BEGIN Source records

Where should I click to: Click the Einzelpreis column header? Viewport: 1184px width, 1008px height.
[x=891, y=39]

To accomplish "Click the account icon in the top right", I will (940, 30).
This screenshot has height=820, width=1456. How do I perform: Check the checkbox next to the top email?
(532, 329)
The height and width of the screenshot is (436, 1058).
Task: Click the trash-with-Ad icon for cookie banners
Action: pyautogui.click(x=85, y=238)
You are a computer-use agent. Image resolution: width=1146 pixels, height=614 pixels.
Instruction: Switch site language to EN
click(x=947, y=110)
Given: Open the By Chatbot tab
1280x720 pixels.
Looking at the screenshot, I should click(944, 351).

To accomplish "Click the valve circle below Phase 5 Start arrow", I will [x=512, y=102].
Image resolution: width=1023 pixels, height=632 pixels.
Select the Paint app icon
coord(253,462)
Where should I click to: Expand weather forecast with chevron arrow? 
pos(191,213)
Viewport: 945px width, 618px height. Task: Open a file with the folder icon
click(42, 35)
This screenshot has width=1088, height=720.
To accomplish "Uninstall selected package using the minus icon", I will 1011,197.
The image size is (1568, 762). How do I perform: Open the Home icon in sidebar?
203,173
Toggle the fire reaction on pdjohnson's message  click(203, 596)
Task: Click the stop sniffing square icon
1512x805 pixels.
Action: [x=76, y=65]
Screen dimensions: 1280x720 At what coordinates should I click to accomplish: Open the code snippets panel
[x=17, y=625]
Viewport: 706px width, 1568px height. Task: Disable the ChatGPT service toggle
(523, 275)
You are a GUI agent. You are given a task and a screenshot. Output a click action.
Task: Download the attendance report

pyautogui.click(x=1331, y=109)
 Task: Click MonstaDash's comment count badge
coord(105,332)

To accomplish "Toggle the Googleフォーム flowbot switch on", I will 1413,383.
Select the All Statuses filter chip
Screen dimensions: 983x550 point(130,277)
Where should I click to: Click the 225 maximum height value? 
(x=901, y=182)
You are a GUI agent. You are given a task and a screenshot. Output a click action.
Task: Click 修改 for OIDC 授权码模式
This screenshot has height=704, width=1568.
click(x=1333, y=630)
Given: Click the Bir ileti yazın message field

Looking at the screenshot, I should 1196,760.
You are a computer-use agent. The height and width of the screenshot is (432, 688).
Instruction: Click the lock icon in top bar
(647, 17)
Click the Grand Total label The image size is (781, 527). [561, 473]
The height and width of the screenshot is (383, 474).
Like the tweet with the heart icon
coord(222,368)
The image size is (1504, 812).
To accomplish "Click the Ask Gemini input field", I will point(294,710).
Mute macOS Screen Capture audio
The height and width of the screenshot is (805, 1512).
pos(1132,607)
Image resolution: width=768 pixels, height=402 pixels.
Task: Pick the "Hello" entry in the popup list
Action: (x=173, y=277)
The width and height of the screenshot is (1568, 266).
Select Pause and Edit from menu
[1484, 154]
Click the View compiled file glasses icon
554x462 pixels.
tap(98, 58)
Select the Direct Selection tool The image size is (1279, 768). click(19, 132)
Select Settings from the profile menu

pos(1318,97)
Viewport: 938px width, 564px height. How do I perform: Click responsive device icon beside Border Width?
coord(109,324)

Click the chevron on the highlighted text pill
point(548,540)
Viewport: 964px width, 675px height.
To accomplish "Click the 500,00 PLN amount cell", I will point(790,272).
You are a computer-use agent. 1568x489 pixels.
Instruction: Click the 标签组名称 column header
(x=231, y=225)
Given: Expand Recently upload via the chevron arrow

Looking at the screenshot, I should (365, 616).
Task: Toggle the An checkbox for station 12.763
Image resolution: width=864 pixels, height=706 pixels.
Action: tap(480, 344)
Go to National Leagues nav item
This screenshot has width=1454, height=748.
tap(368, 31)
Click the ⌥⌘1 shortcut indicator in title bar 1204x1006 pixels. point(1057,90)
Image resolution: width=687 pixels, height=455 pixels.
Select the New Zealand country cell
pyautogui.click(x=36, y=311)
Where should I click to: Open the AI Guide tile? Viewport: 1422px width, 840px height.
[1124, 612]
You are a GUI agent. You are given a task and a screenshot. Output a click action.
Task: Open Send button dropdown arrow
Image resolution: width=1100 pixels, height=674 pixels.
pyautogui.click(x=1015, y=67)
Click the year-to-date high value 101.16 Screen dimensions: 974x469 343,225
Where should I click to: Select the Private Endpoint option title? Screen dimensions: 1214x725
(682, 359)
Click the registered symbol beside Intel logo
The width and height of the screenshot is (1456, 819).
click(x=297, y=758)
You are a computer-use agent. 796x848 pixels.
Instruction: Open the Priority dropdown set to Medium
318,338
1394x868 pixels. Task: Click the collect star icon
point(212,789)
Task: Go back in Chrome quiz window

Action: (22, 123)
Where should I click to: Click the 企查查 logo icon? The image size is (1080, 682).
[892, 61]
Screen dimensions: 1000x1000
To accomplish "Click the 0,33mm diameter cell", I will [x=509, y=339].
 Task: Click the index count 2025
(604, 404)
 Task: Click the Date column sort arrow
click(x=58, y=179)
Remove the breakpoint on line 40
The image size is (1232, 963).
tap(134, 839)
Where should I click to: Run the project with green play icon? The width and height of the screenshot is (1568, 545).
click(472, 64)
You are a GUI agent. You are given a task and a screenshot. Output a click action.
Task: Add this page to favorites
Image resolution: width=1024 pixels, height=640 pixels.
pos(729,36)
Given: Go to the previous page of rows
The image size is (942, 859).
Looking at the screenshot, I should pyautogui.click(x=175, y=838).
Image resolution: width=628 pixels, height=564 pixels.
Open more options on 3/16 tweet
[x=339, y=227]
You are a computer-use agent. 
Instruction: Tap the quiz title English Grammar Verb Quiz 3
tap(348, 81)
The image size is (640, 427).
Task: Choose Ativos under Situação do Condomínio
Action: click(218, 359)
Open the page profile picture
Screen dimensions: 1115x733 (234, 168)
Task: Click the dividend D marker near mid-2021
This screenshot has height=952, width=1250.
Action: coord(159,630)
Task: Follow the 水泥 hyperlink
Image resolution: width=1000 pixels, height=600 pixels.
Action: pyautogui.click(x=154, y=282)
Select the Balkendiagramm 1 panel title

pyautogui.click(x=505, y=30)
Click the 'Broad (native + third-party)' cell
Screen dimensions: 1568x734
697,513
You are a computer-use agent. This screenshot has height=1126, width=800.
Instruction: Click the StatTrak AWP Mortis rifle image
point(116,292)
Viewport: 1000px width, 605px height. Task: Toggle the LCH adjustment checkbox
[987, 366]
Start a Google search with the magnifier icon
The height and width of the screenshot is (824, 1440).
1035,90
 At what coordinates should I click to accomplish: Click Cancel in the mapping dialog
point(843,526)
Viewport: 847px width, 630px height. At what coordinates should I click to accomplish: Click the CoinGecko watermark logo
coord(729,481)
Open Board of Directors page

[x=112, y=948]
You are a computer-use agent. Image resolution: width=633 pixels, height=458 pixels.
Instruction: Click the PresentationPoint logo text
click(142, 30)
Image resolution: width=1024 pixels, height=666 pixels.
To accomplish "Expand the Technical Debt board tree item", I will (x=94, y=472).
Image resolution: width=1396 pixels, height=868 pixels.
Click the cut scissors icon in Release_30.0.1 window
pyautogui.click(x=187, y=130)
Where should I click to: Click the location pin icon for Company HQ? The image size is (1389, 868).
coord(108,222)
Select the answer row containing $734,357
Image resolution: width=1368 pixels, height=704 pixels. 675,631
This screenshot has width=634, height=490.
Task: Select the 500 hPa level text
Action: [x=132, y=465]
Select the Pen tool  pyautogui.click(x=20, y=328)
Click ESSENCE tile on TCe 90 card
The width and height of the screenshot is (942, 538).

END Source records

Rewrite the entries above with every instance of "Pen tool" replaced by "Brush tool", leaving everything else unchanged.

Where should I click to: Click the Einzelpreis column header? Viewport: 1184px width, 1008px height.
[x=891, y=39]

To accomplish "Click the account icon in the top right", I will (940, 30).
This screenshot has height=820, width=1456. How do I perform: Check the checkbox next to the top email?
(532, 329)
The height and width of the screenshot is (436, 1058).
Task: Click the trash-with-Ad icon for cookie banners
Action: pyautogui.click(x=85, y=238)
You are a computer-use agent. Image resolution: width=1146 pixels, height=614 pixels.
Instruction: Switch site language to EN
click(x=947, y=110)
Given: Open the By Chatbot tab
1280x720 pixels.
Looking at the screenshot, I should click(944, 351).

To accomplish "Click the valve circle below Phase 5 Start arrow", I will [x=512, y=102].
Image resolution: width=1023 pixels, height=632 pixels.
Select the Paint app icon
coord(253,462)
Where should I click to: Expand weather forecast with chevron arrow? 
pos(191,213)
Viewport: 945px width, 618px height. Task: Open a file with the folder icon
click(42, 35)
This screenshot has width=1088, height=720.
To accomplish "Uninstall selected package using the minus icon", I will 1011,197.
The image size is (1568, 762). How do I perform: Open the Home icon in sidebar?
203,173
Toggle the fire reaction on pdjohnson's message  click(203, 596)
Task: Click the stop sniffing square icon
1512x805 pixels.
Action: [x=76, y=65]
Screen dimensions: 1280x720 At what coordinates should I click to accomplish: Open the code snippets panel
[x=17, y=625]
Viewport: 706px width, 1568px height. Task: Disable the ChatGPT service toggle
(523, 275)
You are a GUI agent. You are given a task and a screenshot. Output a click action.
Task: Download the attendance report

pyautogui.click(x=1331, y=109)
 Task: Click MonstaDash's comment count badge
coord(105,332)

To accomplish "Toggle the Googleフォーム flowbot switch on", I will 1413,383.
Select the All Statuses filter chip
Screen dimensions: 983x550 point(130,277)
Where should I click to: Click the 225 maximum height value? 
(x=901, y=182)
You are a GUI agent. You are given a task and a screenshot. Output a click action.
Task: Click 修改 for OIDC 授权码模式
This screenshot has height=704, width=1568.
click(x=1333, y=630)
Given: Click the Bir ileti yazın message field

Looking at the screenshot, I should 1196,760.
You are a computer-use agent. The height and width of the screenshot is (432, 688).
Instruction: Click the lock icon in top bar
(647, 17)
Click the Grand Total label The image size is (781, 527). [561, 473]
The height and width of the screenshot is (383, 474).
Like the tweet with the heart icon
coord(222,368)
The image size is (1504, 812).
To accomplish "Click the Ask Gemini input field", I will point(294,710).
Mute macOS Screen Capture audio
The height and width of the screenshot is (805, 1512).
pos(1132,607)
Image resolution: width=768 pixels, height=402 pixels.
Task: Pick the "Hello" entry in the popup list
Action: (x=173, y=277)
The width and height of the screenshot is (1568, 266).
Select Pause and Edit from menu
[1484, 154]
Click the View compiled file glasses icon
554x462 pixels.
tap(98, 58)
Select the Direct Selection tool The image size is (1279, 768). click(19, 132)
Select Settings from the profile menu

pos(1318,97)
Viewport: 938px width, 564px height. How do I perform: Click responsive device icon beside Border Width?
coord(109,324)

Click the chevron on the highlighted text pill
point(548,540)
Viewport: 964px width, 675px height.
To accomplish "Click the 500,00 PLN amount cell", I will point(790,272).
You are a computer-use agent. 1568x489 pixels.
Instruction: Click the 标签组名称 column header
(x=231, y=225)
Given: Expand Recently upload via the chevron arrow

Looking at the screenshot, I should (365, 616).
Task: Toggle the An checkbox for station 12.763
Image resolution: width=864 pixels, height=706 pixels.
Action: tap(480, 344)
Go to National Leagues nav item
This screenshot has width=1454, height=748.
tap(368, 31)
Click the ⌥⌘1 shortcut indicator in title bar 1204x1006 pixels. point(1057,90)
Image resolution: width=687 pixels, height=455 pixels.
Select the New Zealand country cell
pyautogui.click(x=36, y=311)
Where should I click to: Open the AI Guide tile? Viewport: 1422px width, 840px height.
[1124, 612]
You are a GUI agent. You are given a task and a screenshot. Output a click action.
Task: Open Send button dropdown arrow
Image resolution: width=1100 pixels, height=674 pixels.
pyautogui.click(x=1015, y=67)
Click the year-to-date high value 101.16 Screen dimensions: 974x469 343,225
Where should I click to: Select the Private Endpoint option title? Screen dimensions: 1214x725
(682, 359)
Click the registered symbol beside Intel logo
The width and height of the screenshot is (1456, 819).
click(x=297, y=758)
You are a computer-use agent. 796x848 pixels.
Instruction: Open the Priority dropdown set to Medium
318,338
1394x868 pixels. Task: Click the collect star icon
point(212,789)
Task: Go back in Chrome quiz window

Action: (22, 123)
Where should I click to: Click the 企查查 logo icon? The image size is (1080, 682).
[892, 61]
Screen dimensions: 1000x1000
To accomplish "Click the 0,33mm diameter cell", I will [x=509, y=339].
 Task: Click the index count 2025
(604, 404)
 Task: Click the Date column sort arrow
click(x=58, y=179)
Remove the breakpoint on line 40
The image size is (1232, 963).
tap(134, 839)
Where should I click to: Run the project with green play icon? The width and height of the screenshot is (1568, 545).
click(472, 64)
You are a GUI agent. You are given a task and a screenshot. Output a click action.
Task: Add this page to favorites
Image resolution: width=1024 pixels, height=640 pixels.
pos(729,36)
Given: Go to the previous page of rows
The image size is (942, 859).
Looking at the screenshot, I should pyautogui.click(x=175, y=838).
Image resolution: width=628 pixels, height=564 pixels.
Open more options on 3/16 tweet
[x=339, y=227]
You are a computer-use agent. 
Instruction: Tap the quiz title English Grammar Verb Quiz 3
tap(348, 81)
The image size is (640, 427).
Task: Choose Ativos under Situação do Condomínio
Action: click(218, 359)
Open the page profile picture
Screen dimensions: 1115x733 (234, 168)
Task: Click the dividend D marker near mid-2021
This screenshot has height=952, width=1250.
Action: coord(159,630)
Task: Follow the 水泥 hyperlink
Image resolution: width=1000 pixels, height=600 pixels.
Action: pyautogui.click(x=154, y=282)
Select the Balkendiagramm 1 panel title

pyautogui.click(x=505, y=30)
Click the 'Broad (native + third-party)' cell
Screen dimensions: 1568x734
697,513
You are a computer-use agent. This screenshot has height=1126, width=800.
Instruction: Click the StatTrak AWP Mortis rifle image
point(116,292)
Viewport: 1000px width, 605px height. Task: Toggle the LCH adjustment checkbox
[987, 366]
Start a Google search with the magnifier icon
The height and width of the screenshot is (824, 1440).
1035,90
 At what coordinates should I click to accomplish: Click Cancel in the mapping dialog
point(843,526)
Viewport: 847px width, 630px height. At what coordinates should I click to accomplish: Click the CoinGecko watermark logo
coord(729,481)
Open Board of Directors page

[x=112, y=948]
You are a computer-use agent. Image resolution: width=633 pixels, height=458 pixels.
Instruction: Click the PresentationPoint logo text
click(142, 30)
Image resolution: width=1024 pixels, height=666 pixels.
To accomplish "Expand the Technical Debt board tree item", I will (x=94, y=472).
Image resolution: width=1396 pixels, height=868 pixels.
Click the cut scissors icon in Release_30.0.1 window
pyautogui.click(x=187, y=130)
Where should I click to: Click the location pin icon for Company HQ? The image size is (1389, 868).
coord(108,222)
Select the answer row containing $734,357
Image resolution: width=1368 pixels, height=704 pixels. 675,631
This screenshot has width=634, height=490.
Task: Select the 500 hPa level text
Action: [x=132, y=465]
Select the Brush tool  pyautogui.click(x=20, y=328)
Click ESSENCE tile on TCe 90 card
The width and height of the screenshot is (942, 538).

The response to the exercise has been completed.